As demonstrated in our GA4 test, the limited “knowledge” held within ChatGPT makes it an unreliable source of facts. But it remains a very efficient assistant, providing first drafts of analyses and code for an expert to cut the time required for tasks. 

It cannot replace the role of a knowledgeable analyst who knows the type of output they are expecting to see. Instead, time can be saved by instructing ChatGPT to produce analyses from sample data without heavy programming. From this, you can obtain a close approximation in seconds and instruct ChatGPT to modify its output or manipulate it yourself.

For example, we recently used ChatGPT to analyze and optimize a retailer’s shopping baskets. We wanted to analyze average basket sizes and understand the optimal size to offer free shipping to customers. This required a routine analysis of the distribution of revenue and margin and an understanding of variance over time. 

We instructed ChatGPT to review how basket sizes varied over 14 months using a GA4 dataset. We then suggested some initial SQL queries for further analysis within BigQuery and some data visualization options for the insights it found.

While the options were imperfect, they offered useful areas for further exploration. Our analyst adapted the queries from ChatGPT to finalize the output. This reduced the time for a senior analyst working with junior support to create the output from roughly three days to one day.

Dig deeper: 3 steps to make AI work for you

Automating manual tasks and saving time

Another example is using it to automate more manual tasks within a given process, such as quality assurance checks for a data table or a piece of code that has been produced. This is a core aspect of any project, and flagging discrepancies or anomalies can often be laborious.

However, using ChatGPT to validate a 500+ row piece of code to combine and process multiple datasets — ensuring they are error-free — can be a huge time saver. In this scenario, what would normally have taken two hours for someone to manually review themselves could now be achieved within 30 minutes. 

Final QA checks still need to be performed by an expert, and the quality of ChatGPT’s output is highly dependent on the specific parameters you set in your instructions. However, a task that has very clear parameters and has no ambiguity in the output (the numbers either match or don’t) is ideal for generative AI to handle most of the heavy lifting. 

Treat generative AI like an assistant rather than an expert

The progress made by ChatGPT in recent months is remarkable. Simply put, we can now use conversational English to request highly technical materials that can be used for the widest range of tasks across programming, communication and visualization.

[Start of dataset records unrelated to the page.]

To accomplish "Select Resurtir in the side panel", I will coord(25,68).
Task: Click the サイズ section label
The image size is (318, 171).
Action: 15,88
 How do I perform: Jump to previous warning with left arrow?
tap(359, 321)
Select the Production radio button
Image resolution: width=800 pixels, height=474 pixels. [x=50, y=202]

As we’ve demonstrated above, the outputs from these tools need to be treated with care and expert judgment to make them valuable. A good use case is driving efficiencies in building analyses in our everyday work or speeding up lengthy, complex tasks that would normally be done manually. We treat the outputs skeptically and use our technical knowledge to hone them into value-adding materials for our clients.

While generative AI, exemplified by ChatGPT, has shown immense potential in revolutionizing various aspects of our digital workflows, it is crucial to approach its applications with a balanced perspective. There are limitations in accuracy, particularly concerning recent updates and nuanced details. 

However, as the technology matures, the potential will grow for AI to be used as a tool to augment our capabilities and drive efficiencies in our everyday work. I think we should focus less on generative AI replacing the expert and more on how it can improve our productivity.

The bottom line is clear – ChatGPT and additional LLM AI tools will be more and more common in our daily routines. Having said that, it’s important to have  professionals managing your content and take care of your analytics workflow.